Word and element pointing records
* Begin *

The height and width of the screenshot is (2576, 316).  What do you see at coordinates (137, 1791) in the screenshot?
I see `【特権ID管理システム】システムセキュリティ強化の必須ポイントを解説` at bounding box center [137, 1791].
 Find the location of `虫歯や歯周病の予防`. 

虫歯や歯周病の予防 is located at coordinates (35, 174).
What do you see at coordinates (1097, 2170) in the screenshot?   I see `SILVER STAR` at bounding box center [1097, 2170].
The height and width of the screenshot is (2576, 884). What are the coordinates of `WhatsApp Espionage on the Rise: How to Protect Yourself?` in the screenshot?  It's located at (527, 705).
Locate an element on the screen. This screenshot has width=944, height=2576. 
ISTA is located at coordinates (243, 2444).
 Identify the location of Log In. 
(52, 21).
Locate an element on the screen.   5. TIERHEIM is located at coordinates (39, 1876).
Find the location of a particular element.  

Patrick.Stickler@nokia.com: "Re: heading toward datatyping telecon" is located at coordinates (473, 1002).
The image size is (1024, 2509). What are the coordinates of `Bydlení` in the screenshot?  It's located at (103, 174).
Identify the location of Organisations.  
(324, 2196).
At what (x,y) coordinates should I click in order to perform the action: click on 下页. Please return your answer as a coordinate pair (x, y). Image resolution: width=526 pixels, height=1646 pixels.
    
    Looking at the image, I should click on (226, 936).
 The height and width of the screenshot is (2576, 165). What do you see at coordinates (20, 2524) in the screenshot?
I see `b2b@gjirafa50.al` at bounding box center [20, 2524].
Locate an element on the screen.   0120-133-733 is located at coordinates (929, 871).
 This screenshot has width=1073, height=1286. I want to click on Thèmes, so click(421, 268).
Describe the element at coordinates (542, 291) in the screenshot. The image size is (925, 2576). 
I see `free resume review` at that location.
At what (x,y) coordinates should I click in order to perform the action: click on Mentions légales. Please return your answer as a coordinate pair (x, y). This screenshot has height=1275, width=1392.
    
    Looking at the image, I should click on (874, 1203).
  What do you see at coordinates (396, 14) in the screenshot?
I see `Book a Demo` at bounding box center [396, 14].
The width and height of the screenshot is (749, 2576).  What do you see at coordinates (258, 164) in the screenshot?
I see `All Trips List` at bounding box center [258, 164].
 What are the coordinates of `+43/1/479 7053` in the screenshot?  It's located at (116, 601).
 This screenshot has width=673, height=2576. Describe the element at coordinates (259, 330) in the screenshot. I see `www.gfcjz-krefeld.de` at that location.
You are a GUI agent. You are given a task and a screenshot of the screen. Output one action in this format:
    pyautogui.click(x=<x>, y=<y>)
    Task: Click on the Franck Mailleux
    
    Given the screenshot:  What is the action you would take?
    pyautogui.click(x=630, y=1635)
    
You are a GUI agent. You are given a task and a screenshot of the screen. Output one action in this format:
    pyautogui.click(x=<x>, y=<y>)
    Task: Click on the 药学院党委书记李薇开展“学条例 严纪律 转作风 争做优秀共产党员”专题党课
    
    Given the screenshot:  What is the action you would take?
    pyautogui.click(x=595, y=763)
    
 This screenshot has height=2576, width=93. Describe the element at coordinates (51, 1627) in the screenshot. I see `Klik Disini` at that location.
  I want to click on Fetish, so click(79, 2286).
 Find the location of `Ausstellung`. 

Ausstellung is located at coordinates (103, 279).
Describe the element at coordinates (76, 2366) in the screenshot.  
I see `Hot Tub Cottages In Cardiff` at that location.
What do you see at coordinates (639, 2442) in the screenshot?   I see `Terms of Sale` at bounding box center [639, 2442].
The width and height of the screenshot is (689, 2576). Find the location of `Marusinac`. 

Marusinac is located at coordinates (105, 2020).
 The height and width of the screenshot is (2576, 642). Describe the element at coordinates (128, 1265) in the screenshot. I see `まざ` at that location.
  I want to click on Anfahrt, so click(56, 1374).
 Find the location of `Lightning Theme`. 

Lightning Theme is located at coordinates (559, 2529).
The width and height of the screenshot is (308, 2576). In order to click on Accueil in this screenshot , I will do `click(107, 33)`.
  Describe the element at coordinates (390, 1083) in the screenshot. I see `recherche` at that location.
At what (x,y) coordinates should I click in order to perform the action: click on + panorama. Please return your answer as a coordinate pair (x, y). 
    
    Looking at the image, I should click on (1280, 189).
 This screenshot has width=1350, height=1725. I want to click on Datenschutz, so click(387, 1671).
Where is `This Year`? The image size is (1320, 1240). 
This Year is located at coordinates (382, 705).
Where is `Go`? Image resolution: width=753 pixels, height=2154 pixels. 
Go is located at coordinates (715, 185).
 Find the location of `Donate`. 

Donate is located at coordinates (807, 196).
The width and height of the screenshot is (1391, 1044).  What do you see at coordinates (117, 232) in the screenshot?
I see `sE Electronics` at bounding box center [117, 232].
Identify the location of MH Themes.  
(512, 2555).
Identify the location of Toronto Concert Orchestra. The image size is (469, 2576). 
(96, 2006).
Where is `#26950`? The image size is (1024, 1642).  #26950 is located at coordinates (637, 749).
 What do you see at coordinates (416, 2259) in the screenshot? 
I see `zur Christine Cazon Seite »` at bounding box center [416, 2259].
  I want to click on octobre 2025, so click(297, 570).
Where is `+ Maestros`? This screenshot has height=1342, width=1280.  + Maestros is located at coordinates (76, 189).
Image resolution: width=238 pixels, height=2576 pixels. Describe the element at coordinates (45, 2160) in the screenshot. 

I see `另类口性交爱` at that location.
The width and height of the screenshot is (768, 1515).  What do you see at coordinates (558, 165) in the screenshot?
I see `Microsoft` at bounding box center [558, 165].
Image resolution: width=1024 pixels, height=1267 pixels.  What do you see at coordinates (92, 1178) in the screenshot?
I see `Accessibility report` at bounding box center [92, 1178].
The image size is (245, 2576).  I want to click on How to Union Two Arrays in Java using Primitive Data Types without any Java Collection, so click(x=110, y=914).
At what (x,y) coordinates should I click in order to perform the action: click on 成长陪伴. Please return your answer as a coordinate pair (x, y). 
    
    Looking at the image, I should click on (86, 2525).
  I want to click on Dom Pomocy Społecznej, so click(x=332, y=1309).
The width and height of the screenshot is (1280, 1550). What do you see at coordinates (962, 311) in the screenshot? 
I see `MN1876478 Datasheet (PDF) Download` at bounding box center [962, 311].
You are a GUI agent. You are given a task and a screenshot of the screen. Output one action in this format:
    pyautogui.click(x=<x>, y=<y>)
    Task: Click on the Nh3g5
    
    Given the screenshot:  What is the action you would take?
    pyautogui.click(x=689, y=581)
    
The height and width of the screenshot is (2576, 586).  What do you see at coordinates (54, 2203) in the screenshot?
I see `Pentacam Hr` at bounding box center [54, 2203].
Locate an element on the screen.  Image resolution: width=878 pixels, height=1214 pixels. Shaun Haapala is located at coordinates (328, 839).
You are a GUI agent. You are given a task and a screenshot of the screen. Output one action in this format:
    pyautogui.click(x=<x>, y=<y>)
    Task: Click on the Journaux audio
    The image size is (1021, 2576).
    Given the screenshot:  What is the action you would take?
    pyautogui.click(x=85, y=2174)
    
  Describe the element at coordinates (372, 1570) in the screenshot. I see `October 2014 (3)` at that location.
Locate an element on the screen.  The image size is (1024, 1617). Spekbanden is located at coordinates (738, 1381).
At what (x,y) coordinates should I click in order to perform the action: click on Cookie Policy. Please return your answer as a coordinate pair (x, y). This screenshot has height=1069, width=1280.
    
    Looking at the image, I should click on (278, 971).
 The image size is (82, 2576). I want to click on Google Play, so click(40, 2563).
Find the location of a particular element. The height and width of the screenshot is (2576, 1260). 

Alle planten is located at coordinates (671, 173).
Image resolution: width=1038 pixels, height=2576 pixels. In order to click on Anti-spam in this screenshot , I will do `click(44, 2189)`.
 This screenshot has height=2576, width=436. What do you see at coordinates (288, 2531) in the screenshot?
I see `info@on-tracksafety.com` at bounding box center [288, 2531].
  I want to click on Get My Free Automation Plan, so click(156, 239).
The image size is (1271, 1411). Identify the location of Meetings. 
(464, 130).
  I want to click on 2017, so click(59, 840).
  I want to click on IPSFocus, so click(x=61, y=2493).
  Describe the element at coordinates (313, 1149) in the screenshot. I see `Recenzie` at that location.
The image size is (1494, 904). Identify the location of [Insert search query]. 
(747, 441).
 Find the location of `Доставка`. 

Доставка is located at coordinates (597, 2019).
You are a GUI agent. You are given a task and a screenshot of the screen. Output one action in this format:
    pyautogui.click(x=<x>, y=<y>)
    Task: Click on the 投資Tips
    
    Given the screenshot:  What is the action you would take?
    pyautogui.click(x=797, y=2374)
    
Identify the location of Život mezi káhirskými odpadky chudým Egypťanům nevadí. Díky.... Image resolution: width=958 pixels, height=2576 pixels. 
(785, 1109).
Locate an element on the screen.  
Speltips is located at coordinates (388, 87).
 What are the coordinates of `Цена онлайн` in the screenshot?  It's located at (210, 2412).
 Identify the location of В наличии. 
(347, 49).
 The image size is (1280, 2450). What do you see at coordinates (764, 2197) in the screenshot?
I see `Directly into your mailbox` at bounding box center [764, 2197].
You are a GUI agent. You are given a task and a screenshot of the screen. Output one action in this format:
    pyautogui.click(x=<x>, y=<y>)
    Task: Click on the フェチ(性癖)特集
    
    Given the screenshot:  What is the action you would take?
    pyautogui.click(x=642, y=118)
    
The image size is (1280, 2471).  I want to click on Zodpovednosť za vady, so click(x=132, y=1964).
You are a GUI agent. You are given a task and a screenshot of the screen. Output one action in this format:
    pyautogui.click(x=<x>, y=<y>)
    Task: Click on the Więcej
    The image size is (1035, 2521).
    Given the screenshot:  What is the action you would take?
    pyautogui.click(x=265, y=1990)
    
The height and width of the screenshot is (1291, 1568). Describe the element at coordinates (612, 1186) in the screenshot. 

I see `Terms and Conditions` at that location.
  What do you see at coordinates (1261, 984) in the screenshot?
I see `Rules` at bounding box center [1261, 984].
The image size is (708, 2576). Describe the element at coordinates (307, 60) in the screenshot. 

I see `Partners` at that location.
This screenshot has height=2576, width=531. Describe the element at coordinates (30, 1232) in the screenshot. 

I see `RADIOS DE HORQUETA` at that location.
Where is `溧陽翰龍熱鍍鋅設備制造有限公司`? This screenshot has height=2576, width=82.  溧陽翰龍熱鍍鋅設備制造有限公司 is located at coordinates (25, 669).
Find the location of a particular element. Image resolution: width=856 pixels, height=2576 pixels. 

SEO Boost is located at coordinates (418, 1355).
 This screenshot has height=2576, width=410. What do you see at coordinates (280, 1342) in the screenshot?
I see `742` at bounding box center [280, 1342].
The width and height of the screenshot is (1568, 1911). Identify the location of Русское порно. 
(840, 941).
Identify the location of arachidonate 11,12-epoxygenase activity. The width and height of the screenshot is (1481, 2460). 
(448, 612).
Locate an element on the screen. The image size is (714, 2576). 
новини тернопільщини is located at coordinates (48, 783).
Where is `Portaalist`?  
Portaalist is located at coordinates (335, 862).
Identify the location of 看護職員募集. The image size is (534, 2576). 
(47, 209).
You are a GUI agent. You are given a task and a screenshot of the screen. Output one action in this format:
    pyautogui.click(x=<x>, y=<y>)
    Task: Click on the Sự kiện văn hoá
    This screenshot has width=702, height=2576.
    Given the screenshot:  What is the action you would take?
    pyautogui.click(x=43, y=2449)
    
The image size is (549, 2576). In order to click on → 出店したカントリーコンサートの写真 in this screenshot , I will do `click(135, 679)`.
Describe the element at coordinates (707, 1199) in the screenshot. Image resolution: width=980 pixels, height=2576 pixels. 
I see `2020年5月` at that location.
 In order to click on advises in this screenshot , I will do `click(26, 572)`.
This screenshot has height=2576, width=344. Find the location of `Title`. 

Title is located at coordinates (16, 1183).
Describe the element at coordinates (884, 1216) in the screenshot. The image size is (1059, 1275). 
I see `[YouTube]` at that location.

* End *

Your objective: Rewrite the lines from the one containing "The image size is (245, 2576)." through the one containing "center [962, 311].", replacing "screenshot" with "screen capture" and leaving everything else unchanged.

Answer to this exercise:
The image size is (245, 2576).  I want to click on How to Union Two Arrays in Java using Primitive Data Types without any Java Collection, so click(x=110, y=914).
At what (x,y) coordinates should I click in order to perform the action: click on 成长陪伴. Please return your answer as a coordinate pair (x, y). 
    
    Looking at the image, I should click on (86, 2525).
  I want to click on Dom Pomocy Społecznej, so click(x=332, y=1309).
The width and height of the screen capture is (1280, 1550). What do you see at coordinates (962, 311) in the screen capture? 
I see `MN1876478 Datasheet (PDF) Download` at bounding box center [962, 311].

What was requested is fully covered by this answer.